Et si en tête de liste il y a la paix, c’est encore pire. Une vie pacifique est impossible. Chaque jour, vous ne savez pas si vous pourrez aller au travail ou à l'école le lendemain. Et chaque jour, on ne sait pas quand l’électricité sera rétablie. Car, déjà dans des conditions «normales», nous n’avons que quatre heures d’électricité par jour. Vous ne savez pas quand cuisiner, allumer la machine à laver, recharger votre téléphone, regarder les informations à la télévision, et chaque jour ces quatre heures changent, elles ne sont jamais les mêmes. Tout le monde à Gaza essaie d’auto-produire de l’énergie avec des énergies renouvelables, mais les bombardements ont détruit les installations sur les toits. A l'église, nous avons de la chance parce que nous avons huit heures d’électricité, parce que nos toits sont couverts de panneaux solaires, et les gens viennent à l'église pour recharger leur téléphone. Comprenez-vous ce que signifie vivre 16 ans avec quatre heures d’électricité par jour? Peut-être de 4h00 à 7h00 du matin. Et puis, un autre chapitre: l'eau. Peu abondante et mauvaise. La plupart de la population de Gaza a un problème d'eau. Bref, la vie «ordinaire» à Gaza n’est pas du tout «ordinaire».

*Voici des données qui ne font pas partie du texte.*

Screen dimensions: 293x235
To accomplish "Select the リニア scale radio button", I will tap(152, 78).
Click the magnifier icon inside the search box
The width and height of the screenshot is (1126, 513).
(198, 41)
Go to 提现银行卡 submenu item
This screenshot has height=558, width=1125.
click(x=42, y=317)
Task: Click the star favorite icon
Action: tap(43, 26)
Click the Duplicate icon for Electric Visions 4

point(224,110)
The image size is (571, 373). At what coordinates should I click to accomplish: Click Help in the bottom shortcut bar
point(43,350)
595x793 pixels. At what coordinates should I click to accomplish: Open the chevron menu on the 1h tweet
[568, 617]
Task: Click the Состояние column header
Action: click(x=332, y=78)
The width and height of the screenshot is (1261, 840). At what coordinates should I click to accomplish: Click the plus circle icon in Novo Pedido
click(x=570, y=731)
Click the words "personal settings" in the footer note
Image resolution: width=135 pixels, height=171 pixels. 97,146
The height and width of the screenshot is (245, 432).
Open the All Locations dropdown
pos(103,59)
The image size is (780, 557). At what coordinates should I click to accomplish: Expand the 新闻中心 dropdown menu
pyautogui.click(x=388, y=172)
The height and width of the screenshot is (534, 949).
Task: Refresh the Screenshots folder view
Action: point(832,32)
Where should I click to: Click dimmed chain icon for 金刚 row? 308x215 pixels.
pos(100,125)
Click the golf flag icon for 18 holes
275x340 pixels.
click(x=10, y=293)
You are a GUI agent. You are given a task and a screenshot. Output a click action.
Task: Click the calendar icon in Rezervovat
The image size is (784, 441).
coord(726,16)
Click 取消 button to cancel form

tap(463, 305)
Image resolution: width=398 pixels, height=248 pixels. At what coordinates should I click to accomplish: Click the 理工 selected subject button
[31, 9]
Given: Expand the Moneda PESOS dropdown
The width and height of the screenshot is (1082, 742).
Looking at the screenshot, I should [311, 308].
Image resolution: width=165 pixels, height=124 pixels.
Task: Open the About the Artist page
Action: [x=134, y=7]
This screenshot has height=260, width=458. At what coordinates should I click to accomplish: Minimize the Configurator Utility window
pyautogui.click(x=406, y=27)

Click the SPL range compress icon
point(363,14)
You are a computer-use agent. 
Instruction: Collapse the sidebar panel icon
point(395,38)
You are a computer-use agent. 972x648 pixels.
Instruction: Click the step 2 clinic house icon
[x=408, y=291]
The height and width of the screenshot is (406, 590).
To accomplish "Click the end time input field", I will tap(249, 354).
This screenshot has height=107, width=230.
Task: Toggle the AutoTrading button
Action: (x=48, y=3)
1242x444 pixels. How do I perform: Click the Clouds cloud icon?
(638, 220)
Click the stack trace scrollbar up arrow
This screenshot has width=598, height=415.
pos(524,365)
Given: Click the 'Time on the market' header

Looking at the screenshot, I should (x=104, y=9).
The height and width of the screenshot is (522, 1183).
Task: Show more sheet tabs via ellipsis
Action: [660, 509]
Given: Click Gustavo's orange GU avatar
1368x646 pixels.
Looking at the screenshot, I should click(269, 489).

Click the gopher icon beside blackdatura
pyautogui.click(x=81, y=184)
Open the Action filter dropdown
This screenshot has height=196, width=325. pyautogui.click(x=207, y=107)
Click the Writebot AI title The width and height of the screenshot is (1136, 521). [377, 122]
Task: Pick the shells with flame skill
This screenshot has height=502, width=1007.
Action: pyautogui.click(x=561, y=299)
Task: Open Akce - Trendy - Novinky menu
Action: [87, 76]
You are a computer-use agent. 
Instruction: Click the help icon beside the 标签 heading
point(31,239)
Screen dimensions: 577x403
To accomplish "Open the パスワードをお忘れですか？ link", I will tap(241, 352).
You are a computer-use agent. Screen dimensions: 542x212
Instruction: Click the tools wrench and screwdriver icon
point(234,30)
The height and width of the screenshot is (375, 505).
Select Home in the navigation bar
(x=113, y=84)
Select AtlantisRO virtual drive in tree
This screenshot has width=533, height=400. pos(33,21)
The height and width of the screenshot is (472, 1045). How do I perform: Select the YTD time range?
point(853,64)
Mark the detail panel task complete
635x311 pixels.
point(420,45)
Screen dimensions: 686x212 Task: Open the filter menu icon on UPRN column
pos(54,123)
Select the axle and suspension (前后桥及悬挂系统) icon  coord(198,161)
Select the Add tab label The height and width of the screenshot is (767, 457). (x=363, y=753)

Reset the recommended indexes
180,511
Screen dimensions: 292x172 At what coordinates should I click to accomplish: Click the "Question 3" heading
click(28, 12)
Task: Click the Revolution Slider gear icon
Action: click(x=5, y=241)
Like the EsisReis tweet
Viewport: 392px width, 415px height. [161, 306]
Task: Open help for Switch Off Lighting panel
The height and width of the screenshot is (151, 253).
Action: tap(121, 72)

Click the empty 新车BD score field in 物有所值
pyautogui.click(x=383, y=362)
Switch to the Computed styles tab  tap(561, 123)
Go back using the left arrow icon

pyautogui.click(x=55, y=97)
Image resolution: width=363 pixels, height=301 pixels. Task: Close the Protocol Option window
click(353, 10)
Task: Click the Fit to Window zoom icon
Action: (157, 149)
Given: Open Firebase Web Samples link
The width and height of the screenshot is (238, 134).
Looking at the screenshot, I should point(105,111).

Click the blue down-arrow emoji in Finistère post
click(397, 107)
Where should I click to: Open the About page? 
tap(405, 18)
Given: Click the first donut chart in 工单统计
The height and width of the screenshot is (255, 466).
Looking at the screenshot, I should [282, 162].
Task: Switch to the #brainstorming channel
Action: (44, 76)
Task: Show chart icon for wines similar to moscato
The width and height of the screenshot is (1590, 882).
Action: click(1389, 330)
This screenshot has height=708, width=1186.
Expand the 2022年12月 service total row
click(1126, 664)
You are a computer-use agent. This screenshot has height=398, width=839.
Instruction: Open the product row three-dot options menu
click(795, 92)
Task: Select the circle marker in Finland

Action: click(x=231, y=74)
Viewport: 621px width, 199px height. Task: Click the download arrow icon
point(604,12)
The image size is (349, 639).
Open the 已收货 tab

Nous parvenons occasionnellement à communiquer avec vos fidèles à Gaza lorsque les lignes sont actives. Et il est terrible de voir ces 700 hommes, femmes, personnes âgées et enfants entassés dans l'église depuis maintenant 32 jours.
Au début, ils étaient environ 500, après le bombardement de l'église orthodoxe de Saint-Porphyre, 200 autres les ont rejoints. Avec ces bombardements, notre communauté est devenue encore plus petite: comme je vous le disais, nous étions 1.017, maintenant nous sommes 999. Dix-huit ne sont plus parmi nous, ils sont morts sous les décombres des «dommages collatéraux». Je les connaissais tous les dix-huit, je connaissais leurs histoires, leurs vies, leurs liens affectifs. Les appels téléphoniques du Pape François ont pour tous une énorme valeur d’encouragement.
Il vous a parlé aussi.
Oui, et il m'a parlé avec l'attention et la préoccupation d'un père. Etant Argentins (et c'est le seul sourire de cette conversation, ndlr), nous avons parlé en porteño.
Etre une minorité est difficile partout, mais être une minorité au -Moyen-Orient est encore plus difficile, et être une minorité à Gaza est encore encore plus difficile. La majorité autour de nous ne nous est pas hostile, mais elle ignore notre existence.
Notre paroisse porte le nom de la Sainte-Famille, car cette bande de terre a été foulée par les pas de Jésus, Marie et Joseph, fuyant vers l'Egypte. Et aujourd’hui, nous aussi, nous fuyons la peur, l’oppression.